• **TEXT BLOCK**:
The easiest way to make a new WebFetch-derived module is to start
from the module closest to your fetch operation and modify it.
Make sure to change all of the following:

- fetch function

    The fetch function is the meat of the operation.
    Get the desired info from a local file or remote site and place the
    contents that need to be saved in the `savable` parameter.

- module name

    Be sure to catch and change them all.

- file names

    The code and documentation may refer to output files by name.

- module parameters

    Change the URL, number of links, etc as necessary.

- command-line parameters

    If you need to add command-line parameters, modify both the
    **`@Options`** and **`$Usage`** variables.
    Don't forget to add documentation for your command-line options
    and remove old documentation for any you removed.

    When adding documentation, if the existing formatting isn't enough
    for your changes, there's more information about
    Perl's
    POD ("plain old documentation")

• **RECORD SET**:

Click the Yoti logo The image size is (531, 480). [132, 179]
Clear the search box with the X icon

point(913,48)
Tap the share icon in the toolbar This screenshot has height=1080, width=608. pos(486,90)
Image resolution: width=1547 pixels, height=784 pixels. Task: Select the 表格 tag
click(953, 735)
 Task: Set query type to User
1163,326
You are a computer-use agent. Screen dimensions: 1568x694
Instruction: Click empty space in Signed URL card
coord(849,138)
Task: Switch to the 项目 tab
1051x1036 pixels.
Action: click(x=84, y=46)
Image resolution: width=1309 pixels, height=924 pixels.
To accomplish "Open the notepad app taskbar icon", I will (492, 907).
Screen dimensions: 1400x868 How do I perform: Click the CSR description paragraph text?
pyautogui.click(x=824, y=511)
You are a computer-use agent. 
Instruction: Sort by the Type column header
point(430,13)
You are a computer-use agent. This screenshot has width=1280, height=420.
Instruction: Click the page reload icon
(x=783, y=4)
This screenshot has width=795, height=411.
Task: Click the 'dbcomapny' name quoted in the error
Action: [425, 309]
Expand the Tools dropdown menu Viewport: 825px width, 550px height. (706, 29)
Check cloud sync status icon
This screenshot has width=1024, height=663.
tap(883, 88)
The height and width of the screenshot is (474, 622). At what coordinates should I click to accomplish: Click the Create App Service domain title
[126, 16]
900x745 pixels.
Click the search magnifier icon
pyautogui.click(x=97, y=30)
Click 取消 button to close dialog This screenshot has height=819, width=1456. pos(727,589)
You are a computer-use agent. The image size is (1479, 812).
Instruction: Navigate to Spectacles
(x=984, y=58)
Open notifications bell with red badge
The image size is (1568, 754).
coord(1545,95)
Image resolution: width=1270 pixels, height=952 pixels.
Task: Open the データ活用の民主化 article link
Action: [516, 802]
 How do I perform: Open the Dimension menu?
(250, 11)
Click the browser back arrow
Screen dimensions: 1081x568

• **OBJECTIVE 1**: Translate this sentence from the WebFetch module guide into Spanish: "The fetch function is the meat of the operation."
• **OBJECTIVE 2**: The WebFetch module guide gives a bulleted list of things to change. Name every item on it.
• **OBJECTIVE 3**: Return the passage of the WebFetch module guide that begins at the words "- file names" and ends after "any you removed.".

• **EXERCISE ANSWER 1**: La función fetch es el núcleo de la operación.

• **EXERCISE ANSWER 2**:
- fetch function
- module name
- file names
- module parameters
- command-line parameters

• **EXERCISE ANSWER 3**:
- file names

    The code and documentation may refer to output files by name.

- module parameters

    Change the URL, number of links, etc as necessary.

- command-line parameters

    If you need to add command-line parameters, modify both the
    **`@Options`** and **`$Usage`** variables.
    Don't forget to add documentation for your command-line options
    and remove old documentation for any you removed.